The field was quiet now, a few fires sparkling low, men sitting around them, cooking what little they had, sharing the last of the rations.r />
There were no songs tonight; it was beyond that. He stopped, looking out across the fields. The Great Wheel of the heavens was moving westward; soon it would be dawn.
A fire flared up, and he turned to look at a knot of men gathered around a ruined villa. He drew closer.
“A hard day.”
It was Marcus, Rick Schneid beside him.
“A hard day,” Andrew whispered.
“And tomorrow?”
Andrew smiled sadly, and then shook his head.
“We’re played out. Over twenty thousand more casualties today. It was a miracle that we held them at all—they started too late, or they would have finished it. Tomorrow they’ll come in at dawn.”
He shook his head again and looked off.
“A miracle,” Marcus said. “A miracle we made ourselves today, perhaps tomorrow another.”
“We’ll see.”
“What’s over there?” Andrew asked, nodding toward the fire.

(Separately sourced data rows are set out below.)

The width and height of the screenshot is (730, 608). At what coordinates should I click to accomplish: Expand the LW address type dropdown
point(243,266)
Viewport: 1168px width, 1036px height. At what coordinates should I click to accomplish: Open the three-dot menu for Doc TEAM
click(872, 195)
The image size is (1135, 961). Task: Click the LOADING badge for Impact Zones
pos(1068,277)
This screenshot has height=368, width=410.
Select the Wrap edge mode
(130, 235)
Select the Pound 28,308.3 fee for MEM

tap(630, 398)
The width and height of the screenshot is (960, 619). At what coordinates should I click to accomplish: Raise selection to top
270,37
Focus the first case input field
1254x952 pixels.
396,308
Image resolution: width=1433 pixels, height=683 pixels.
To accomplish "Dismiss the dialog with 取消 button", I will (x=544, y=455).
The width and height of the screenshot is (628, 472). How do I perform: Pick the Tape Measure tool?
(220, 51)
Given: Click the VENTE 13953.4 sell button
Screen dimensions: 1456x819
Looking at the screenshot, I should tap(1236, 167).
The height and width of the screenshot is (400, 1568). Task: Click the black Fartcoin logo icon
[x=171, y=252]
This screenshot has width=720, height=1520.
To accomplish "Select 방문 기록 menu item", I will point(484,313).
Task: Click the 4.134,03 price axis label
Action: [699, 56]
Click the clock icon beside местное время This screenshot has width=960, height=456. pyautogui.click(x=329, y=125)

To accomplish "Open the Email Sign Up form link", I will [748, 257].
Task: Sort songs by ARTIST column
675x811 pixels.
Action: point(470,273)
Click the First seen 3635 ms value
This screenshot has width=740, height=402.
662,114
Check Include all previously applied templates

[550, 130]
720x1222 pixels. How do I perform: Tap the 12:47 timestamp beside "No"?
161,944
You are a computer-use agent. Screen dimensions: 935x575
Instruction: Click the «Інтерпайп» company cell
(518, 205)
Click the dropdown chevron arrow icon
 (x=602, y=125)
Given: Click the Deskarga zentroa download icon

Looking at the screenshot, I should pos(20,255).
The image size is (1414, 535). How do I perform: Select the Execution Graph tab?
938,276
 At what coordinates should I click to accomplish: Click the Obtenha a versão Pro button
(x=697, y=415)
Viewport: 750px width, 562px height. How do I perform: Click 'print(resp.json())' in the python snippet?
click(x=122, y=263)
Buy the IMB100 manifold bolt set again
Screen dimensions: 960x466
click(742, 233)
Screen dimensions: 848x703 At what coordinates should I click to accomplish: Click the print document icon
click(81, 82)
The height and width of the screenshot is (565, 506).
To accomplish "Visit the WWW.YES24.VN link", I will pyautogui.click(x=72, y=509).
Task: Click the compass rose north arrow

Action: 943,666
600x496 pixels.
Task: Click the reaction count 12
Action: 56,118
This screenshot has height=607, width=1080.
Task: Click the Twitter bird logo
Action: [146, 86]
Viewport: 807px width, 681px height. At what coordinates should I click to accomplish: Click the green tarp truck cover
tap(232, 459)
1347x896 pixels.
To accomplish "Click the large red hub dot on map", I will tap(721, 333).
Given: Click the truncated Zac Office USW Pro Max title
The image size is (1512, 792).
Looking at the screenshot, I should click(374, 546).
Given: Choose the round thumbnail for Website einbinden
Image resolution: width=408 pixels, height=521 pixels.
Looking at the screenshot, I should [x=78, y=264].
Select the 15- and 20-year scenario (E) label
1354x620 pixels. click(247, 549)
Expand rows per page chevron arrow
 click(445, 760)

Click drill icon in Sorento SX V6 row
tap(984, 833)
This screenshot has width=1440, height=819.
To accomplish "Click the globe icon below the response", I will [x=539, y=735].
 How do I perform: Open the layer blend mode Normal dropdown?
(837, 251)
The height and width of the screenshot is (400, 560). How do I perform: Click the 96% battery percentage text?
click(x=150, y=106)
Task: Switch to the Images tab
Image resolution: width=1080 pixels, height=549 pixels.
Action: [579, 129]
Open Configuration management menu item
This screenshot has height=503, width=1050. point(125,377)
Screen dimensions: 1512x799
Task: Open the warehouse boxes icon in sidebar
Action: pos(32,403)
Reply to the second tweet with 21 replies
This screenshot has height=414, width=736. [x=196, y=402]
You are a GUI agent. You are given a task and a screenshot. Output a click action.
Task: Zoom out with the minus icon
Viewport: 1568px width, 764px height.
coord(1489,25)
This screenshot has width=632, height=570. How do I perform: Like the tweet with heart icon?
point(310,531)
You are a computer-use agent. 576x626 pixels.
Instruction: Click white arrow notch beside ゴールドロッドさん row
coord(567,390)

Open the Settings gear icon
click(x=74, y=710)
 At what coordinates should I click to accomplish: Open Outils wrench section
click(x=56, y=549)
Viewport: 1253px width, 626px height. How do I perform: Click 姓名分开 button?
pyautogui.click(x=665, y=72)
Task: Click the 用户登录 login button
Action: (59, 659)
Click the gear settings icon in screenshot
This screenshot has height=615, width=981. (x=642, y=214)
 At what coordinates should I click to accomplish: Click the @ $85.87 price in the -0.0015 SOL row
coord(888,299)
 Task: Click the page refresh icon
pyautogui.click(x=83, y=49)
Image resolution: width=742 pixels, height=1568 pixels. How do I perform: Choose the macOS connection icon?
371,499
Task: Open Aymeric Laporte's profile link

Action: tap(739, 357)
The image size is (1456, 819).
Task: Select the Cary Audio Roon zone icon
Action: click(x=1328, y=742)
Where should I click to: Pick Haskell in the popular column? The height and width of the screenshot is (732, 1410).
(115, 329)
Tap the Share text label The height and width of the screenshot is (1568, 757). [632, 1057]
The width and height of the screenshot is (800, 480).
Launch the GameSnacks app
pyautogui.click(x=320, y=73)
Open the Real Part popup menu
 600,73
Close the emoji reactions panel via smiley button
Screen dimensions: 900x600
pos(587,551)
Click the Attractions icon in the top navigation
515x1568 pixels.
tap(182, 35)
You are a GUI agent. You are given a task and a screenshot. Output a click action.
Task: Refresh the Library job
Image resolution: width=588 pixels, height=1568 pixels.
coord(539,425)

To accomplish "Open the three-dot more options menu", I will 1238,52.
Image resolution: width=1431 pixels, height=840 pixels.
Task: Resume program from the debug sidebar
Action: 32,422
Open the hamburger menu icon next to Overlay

“Gregory, some of the boys,” Rick said, limping along, nursing the saber cut to his leg. “Word kind of spread that Gregory wants to say something, so I thought I’d come over.”
“How’s Vincent?” Andrew said, looking over at Marcus.
“He’s fine now. I think he’ll be all right.”
Andrew smiled sadly, having seen Vincent, Marcus holding him; he had quietly withdrawn, not even capable of helping.
He started over toward the fire. The villa had served as the anchor point for Third and Fourth Corps sealing off the breach to the line. The ground was still carpeted with Merki dead. A roaring fire was blazing in front of the ruined building. More and more men were coming up, many with bandaged wounds. Leaning against the wall were the battle standards, and as Andrew approached he stopped to look at them. Proud flags, Suzdalian regiments, Kev, Novrod, MurOm, and Vazima. Old names of ancient Russia, now upon this world, the army instilled with all the valor and traditions of the Army of the Potomac. In the middle of the stand he saw the colors of the 35th Maine, the men of the unit deployed to help seal the breach, and already he had heard more names said softly, men who would never answer another roll.